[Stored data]
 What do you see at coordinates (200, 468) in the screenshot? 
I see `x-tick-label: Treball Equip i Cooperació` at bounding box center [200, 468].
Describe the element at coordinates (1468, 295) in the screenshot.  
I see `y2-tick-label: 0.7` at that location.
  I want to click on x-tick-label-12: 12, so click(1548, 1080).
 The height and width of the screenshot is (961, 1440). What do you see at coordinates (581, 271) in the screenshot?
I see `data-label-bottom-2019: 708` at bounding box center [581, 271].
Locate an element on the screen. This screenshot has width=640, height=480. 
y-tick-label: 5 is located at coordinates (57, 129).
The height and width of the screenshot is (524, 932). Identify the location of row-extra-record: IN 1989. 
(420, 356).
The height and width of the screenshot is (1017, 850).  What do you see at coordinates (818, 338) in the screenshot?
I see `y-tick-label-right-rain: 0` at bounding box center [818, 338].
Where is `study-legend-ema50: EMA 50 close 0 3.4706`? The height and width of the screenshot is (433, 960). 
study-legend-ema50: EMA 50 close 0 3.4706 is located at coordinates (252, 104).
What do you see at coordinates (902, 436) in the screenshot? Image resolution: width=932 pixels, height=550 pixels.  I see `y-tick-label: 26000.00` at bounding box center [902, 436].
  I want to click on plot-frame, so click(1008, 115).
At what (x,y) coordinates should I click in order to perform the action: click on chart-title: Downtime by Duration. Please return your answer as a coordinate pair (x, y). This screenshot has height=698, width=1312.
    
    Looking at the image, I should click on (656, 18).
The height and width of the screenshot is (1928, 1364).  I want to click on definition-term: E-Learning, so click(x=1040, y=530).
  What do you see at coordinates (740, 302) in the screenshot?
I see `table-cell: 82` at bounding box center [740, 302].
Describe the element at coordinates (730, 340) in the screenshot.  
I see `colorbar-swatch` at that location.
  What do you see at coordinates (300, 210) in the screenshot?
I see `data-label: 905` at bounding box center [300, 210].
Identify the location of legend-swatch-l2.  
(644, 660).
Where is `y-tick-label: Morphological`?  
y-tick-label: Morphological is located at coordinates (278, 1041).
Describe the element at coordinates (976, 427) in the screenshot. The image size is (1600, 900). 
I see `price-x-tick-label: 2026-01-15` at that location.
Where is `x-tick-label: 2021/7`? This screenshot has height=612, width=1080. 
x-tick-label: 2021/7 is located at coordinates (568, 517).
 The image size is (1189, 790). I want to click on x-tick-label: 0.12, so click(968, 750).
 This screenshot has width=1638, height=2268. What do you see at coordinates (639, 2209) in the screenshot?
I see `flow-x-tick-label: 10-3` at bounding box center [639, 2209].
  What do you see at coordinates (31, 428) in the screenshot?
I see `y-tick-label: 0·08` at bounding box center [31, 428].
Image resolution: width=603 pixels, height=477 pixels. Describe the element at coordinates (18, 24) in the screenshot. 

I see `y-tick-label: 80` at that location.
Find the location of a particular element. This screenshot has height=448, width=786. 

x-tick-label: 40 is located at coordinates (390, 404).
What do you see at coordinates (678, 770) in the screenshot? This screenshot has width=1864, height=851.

PROMPT: Reproduce every item above without changing a single character.

YOUR SOLUTION:
 What do you see at coordinates (200, 468) in the screenshot? 
I see `x-tick-label: Treball Equip i Cooperació` at bounding box center [200, 468].
Describe the element at coordinates (1468, 295) in the screenshot.  
I see `y2-tick-label: 0.7` at that location.
  I want to click on x-tick-label-12: 12, so click(1548, 1080).
 The height and width of the screenshot is (961, 1440). What do you see at coordinates (581, 271) in the screenshot?
I see `data-label-bottom-2019: 708` at bounding box center [581, 271].
Locate an element on the screen. This screenshot has width=640, height=480. 
y-tick-label: 5 is located at coordinates (57, 129).
The height and width of the screenshot is (524, 932). Identify the location of row-extra-record: IN 1989. 
(420, 356).
The height and width of the screenshot is (1017, 850).  What do you see at coordinates (818, 338) in the screenshot?
I see `y-tick-label-right-rain: 0` at bounding box center [818, 338].
Where is `study-legend-ema50: EMA 50 close 0 3.4706`? The height and width of the screenshot is (433, 960). 
study-legend-ema50: EMA 50 close 0 3.4706 is located at coordinates (252, 104).
What do you see at coordinates (902, 436) in the screenshot? Image resolution: width=932 pixels, height=550 pixels.  I see `y-tick-label: 26000.00` at bounding box center [902, 436].
  I want to click on plot-frame, so click(1008, 115).
At what (x,y) coordinates should I click in order to perform the action: click on chart-title: Downtime by Duration. Please return your answer as a coordinate pair (x, y). This screenshot has height=698, width=1312.
    
    Looking at the image, I should click on (656, 18).
The height and width of the screenshot is (1928, 1364).  I want to click on definition-term: E-Learning, so click(x=1040, y=530).
  What do you see at coordinates (740, 302) in the screenshot?
I see `table-cell: 82` at bounding box center [740, 302].
Describe the element at coordinates (730, 340) in the screenshot.  
I see `colorbar-swatch` at that location.
  What do you see at coordinates (300, 210) in the screenshot?
I see `data-label: 905` at bounding box center [300, 210].
Identify the location of legend-swatch-l2.  
(644, 660).
Where is `y-tick-label: Morphological`?  
y-tick-label: Morphological is located at coordinates (278, 1041).
Describe the element at coordinates (976, 427) in the screenshot. The image size is (1600, 900). 
I see `price-x-tick-label: 2026-01-15` at that location.
Where is `x-tick-label: 2021/7`? This screenshot has height=612, width=1080. 
x-tick-label: 2021/7 is located at coordinates (568, 517).
 The image size is (1189, 790). I want to click on x-tick-label: 0.12, so click(968, 750).
 This screenshot has width=1638, height=2268. What do you see at coordinates (639, 2209) in the screenshot?
I see `flow-x-tick-label: 10-3` at bounding box center [639, 2209].
  What do you see at coordinates (31, 428) in the screenshot?
I see `y-tick-label: 0·08` at bounding box center [31, 428].
Image resolution: width=603 pixels, height=477 pixels. Describe the element at coordinates (18, 24) in the screenshot. 

I see `y-tick-label: 80` at that location.
Find the location of a particular element. This screenshot has height=448, width=786. 

x-tick-label: 40 is located at coordinates (390, 404).
What do you see at coordinates (678, 770) in the screenshot? This screenshot has width=1864, height=851.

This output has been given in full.